Mark Lewis has spent his whole career in the Met Police, having joined in 1980 when he was 18. Soon to complete 30 years in the force, he’s now Detective Superintendent, Specialist Operations, Protective Security Command, based at New Scotland Yard.

In 2002 he moved house and during an introductory medical with his new GP, a blood test showed higher levels of glucose than normal. Due to go on night shift, he asked his wife to buy a blood test kit. His mother-in-law has Type 1 diabetes, so they knew what to look for.

Lewis says: “My aim was to prove the doctor wrong. I was in denial — I didn’t feel unwell, not then and I still don’t. Initially I tried an exercise and diet to control the glucose levels but the tests were not improving. Two years later I went onto pill medication, which I’m still on, and my blood sugars are stable.”

Due to his experience of diabetes, Lewis was asked to be Vice Chair of the National Police Diabetic Association which holds regular meetings with the Metropolitan Police Chief Medical Officer. Earlier this year he was asked by the Met to do a risk assessment as to whether or not police officers should wear an insulin pump while on duty.

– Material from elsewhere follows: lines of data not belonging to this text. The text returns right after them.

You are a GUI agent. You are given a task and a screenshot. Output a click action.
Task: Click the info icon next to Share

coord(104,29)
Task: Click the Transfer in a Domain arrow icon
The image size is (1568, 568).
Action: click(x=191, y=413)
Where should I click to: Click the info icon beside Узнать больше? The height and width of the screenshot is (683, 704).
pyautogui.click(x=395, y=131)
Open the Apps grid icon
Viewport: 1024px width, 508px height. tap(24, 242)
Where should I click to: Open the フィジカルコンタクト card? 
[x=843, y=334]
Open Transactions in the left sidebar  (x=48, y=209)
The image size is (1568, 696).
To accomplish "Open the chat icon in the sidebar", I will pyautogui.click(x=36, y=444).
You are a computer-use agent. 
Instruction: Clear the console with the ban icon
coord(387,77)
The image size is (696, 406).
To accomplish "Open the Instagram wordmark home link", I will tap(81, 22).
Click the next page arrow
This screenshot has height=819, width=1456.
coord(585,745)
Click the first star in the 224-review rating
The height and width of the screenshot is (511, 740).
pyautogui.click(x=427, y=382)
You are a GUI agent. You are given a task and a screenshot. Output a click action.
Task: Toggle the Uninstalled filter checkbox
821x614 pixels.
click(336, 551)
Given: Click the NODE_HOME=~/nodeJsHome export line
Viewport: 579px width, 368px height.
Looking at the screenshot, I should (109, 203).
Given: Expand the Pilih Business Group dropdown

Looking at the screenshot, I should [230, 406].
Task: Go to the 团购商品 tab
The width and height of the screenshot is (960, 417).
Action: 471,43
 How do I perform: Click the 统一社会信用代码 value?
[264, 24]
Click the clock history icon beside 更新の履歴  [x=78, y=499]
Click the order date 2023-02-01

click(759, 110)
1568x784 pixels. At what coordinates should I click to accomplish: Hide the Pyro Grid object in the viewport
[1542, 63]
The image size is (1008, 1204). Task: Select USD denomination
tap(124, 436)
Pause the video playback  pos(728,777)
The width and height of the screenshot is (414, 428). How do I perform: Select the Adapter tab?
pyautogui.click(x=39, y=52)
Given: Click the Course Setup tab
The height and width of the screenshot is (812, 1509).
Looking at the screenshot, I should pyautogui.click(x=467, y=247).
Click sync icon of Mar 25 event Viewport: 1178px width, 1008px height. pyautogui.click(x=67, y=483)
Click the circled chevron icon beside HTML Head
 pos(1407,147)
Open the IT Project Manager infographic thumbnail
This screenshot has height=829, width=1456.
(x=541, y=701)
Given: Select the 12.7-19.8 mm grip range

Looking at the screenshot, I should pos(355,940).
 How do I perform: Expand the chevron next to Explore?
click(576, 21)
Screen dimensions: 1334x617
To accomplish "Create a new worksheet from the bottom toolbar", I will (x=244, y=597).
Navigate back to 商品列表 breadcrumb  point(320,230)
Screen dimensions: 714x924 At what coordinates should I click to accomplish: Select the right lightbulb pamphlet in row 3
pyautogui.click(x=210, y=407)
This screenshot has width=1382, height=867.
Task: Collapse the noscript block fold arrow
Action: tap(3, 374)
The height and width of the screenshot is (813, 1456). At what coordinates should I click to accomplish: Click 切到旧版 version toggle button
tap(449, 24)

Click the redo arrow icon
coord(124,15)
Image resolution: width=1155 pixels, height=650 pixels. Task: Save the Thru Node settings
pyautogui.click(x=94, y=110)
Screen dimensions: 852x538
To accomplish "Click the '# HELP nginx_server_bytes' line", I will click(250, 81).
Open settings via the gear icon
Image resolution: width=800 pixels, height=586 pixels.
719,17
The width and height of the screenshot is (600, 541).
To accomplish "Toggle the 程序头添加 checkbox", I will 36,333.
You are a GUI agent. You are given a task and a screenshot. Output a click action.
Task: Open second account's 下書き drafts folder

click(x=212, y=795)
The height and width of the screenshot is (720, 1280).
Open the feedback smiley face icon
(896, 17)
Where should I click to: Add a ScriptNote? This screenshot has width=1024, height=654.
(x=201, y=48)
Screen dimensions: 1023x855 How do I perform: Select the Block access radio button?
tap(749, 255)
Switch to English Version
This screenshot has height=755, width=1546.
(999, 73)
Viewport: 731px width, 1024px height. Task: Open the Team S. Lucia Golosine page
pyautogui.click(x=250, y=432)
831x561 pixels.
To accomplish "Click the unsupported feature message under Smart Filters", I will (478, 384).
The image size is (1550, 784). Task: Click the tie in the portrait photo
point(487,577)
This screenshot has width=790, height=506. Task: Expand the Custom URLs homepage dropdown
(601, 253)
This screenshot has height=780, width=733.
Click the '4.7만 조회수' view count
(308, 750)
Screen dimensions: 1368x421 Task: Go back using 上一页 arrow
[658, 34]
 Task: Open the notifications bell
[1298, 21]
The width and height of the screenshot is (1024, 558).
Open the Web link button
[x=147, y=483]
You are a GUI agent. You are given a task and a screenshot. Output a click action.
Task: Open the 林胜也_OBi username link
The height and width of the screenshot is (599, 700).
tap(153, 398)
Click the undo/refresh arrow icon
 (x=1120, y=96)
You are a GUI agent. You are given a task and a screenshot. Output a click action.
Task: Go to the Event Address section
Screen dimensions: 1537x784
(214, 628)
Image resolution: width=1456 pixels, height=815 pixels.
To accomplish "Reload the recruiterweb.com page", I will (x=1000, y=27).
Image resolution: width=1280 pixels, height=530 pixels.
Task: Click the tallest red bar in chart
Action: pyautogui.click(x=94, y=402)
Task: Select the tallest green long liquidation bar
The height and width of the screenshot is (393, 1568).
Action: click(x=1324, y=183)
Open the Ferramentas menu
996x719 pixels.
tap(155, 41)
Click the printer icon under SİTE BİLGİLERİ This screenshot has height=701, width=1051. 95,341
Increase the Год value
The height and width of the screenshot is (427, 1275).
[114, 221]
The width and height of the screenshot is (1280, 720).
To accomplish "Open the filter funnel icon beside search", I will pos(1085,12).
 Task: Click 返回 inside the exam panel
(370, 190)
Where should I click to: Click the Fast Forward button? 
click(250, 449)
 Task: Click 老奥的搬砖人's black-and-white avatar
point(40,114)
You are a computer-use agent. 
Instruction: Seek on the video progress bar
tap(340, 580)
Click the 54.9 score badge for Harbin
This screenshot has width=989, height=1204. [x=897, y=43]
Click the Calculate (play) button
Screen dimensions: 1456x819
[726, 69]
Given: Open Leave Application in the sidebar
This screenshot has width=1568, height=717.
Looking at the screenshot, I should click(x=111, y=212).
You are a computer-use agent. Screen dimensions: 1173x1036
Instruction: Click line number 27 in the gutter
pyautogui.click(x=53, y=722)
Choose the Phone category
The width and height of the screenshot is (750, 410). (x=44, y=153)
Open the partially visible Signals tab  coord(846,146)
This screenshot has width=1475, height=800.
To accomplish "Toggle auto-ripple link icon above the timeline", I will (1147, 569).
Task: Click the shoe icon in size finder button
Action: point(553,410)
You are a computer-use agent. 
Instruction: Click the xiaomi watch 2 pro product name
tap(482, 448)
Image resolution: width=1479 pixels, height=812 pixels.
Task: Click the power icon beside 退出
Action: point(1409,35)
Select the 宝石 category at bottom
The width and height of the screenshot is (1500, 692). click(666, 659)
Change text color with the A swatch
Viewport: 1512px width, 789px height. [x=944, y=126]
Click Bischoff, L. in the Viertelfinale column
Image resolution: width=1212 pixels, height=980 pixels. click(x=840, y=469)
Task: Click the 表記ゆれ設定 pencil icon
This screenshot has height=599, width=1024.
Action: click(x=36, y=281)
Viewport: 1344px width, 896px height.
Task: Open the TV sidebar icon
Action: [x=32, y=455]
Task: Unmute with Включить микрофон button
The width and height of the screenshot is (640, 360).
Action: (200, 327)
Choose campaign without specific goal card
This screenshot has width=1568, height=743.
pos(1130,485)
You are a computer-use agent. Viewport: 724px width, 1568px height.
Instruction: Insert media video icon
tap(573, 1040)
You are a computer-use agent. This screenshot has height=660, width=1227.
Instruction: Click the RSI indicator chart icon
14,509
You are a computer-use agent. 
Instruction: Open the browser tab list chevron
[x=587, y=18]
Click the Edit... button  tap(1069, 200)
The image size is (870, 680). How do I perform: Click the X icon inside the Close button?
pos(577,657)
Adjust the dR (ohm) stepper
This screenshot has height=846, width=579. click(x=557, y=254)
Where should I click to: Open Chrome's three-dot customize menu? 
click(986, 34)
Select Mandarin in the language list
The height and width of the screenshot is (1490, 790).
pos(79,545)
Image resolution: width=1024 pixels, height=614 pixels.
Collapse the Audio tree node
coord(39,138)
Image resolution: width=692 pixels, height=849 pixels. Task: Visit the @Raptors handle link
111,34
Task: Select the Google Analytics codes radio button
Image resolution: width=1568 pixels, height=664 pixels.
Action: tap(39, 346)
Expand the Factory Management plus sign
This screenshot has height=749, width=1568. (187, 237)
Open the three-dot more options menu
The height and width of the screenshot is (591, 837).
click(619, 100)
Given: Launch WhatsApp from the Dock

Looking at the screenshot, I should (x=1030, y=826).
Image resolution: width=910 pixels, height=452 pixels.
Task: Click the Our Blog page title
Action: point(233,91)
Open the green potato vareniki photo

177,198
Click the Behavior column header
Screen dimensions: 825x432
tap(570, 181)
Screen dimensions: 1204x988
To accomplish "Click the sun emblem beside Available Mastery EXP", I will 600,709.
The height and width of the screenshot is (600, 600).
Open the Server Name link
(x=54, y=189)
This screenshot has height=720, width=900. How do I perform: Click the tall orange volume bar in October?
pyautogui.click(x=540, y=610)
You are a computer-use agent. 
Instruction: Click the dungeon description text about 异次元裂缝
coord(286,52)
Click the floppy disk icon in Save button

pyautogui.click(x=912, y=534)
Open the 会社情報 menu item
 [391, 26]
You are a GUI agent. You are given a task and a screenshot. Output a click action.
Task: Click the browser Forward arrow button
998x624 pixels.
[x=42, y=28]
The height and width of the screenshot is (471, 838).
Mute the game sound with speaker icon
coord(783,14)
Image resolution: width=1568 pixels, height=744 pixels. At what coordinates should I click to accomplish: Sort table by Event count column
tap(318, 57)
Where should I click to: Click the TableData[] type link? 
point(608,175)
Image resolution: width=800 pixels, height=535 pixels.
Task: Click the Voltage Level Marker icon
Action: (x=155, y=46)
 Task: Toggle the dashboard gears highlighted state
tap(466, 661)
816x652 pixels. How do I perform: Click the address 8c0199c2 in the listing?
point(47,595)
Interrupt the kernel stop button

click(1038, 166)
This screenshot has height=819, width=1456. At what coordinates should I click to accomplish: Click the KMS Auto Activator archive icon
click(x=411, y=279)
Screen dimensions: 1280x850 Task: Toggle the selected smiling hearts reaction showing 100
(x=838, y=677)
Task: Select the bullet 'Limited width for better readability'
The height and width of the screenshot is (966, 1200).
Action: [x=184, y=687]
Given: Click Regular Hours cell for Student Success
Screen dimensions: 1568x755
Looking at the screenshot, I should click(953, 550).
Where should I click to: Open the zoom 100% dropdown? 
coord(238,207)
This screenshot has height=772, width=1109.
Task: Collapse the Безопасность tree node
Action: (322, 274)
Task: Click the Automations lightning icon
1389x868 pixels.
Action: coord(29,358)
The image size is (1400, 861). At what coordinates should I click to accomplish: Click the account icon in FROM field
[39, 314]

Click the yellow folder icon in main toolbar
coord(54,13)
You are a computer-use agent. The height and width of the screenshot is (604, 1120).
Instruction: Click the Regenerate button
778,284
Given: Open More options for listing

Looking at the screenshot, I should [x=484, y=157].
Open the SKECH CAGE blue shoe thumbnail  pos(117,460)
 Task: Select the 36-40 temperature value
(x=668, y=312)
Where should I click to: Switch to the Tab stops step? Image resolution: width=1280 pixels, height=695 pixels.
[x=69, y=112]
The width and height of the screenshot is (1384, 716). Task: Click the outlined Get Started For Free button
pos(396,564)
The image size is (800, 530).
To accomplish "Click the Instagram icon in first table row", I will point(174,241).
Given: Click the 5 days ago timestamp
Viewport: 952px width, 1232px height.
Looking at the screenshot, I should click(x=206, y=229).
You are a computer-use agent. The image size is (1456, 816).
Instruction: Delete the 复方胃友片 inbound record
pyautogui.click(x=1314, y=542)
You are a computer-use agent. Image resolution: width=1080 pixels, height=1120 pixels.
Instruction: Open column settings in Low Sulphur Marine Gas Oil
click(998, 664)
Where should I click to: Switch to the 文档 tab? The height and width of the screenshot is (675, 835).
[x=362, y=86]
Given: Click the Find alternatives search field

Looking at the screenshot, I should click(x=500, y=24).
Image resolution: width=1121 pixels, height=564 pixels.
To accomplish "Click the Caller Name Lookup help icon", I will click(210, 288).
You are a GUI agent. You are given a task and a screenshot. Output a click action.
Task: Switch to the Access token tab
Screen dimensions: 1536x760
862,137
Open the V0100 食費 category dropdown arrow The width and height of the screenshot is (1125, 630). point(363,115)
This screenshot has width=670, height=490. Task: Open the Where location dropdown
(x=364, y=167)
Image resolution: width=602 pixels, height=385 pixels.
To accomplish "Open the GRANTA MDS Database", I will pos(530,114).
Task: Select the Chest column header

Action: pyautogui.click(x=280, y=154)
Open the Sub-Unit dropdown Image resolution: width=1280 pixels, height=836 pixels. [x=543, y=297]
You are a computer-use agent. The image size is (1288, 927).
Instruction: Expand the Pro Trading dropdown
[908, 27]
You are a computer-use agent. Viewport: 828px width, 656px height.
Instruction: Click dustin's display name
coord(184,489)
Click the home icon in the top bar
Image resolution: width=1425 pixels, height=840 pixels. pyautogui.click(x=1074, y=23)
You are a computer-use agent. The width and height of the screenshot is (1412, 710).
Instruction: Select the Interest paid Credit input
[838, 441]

“The issues are not to do with whether or not pumps work to control blood sugars and improve control,” says Lewis, “But whether a pump could be worn in the course of daily police duty. Our candidates already knew all there was to know about using the pump, and I have to make it clear that I was not on the pump to control my diabetes — I was testing how it worked in a range of police undertakings.”

Lewis says: “As well as having personal experience of diabetes, I was a senior police officer capable of doing risk assessments in fire arms, abseiling, advance driving, motor cycling and dog handling as have experience of all these activities and at some stage in my career have been trained to undertake them. I also tried out the pump while horse riding, though I’m not qualified to ride a police horse. I also undertook to put the pump through its paces in air support with the helicopter team. You can easily blood test as a copper,” says Lewis, “But insulin injections and pump adjustments could easily become quite difficult to perform if you’re in specialised uniforms.”

Uniquely in the UK, Roche has a pump model, the Accu-Chek Combo, that can be controlled by a remote device. So while the pump is being worn by the person with diabetes, they don’t have to access the pump in order to make adjustments to doses of insulin. The remote control device can be in a pocket or in a bag, while the pump itself is worn under the necessary safety uniform.

Says Lewis, “As far as I am aware, at this moment, no one in the police, ambulance or fire services who is operational who is on the pump. But my conclusion is that someone on the pump can do anything that I did in these assessments. Basically I found that the pump worked well with police work and inside the police environment.”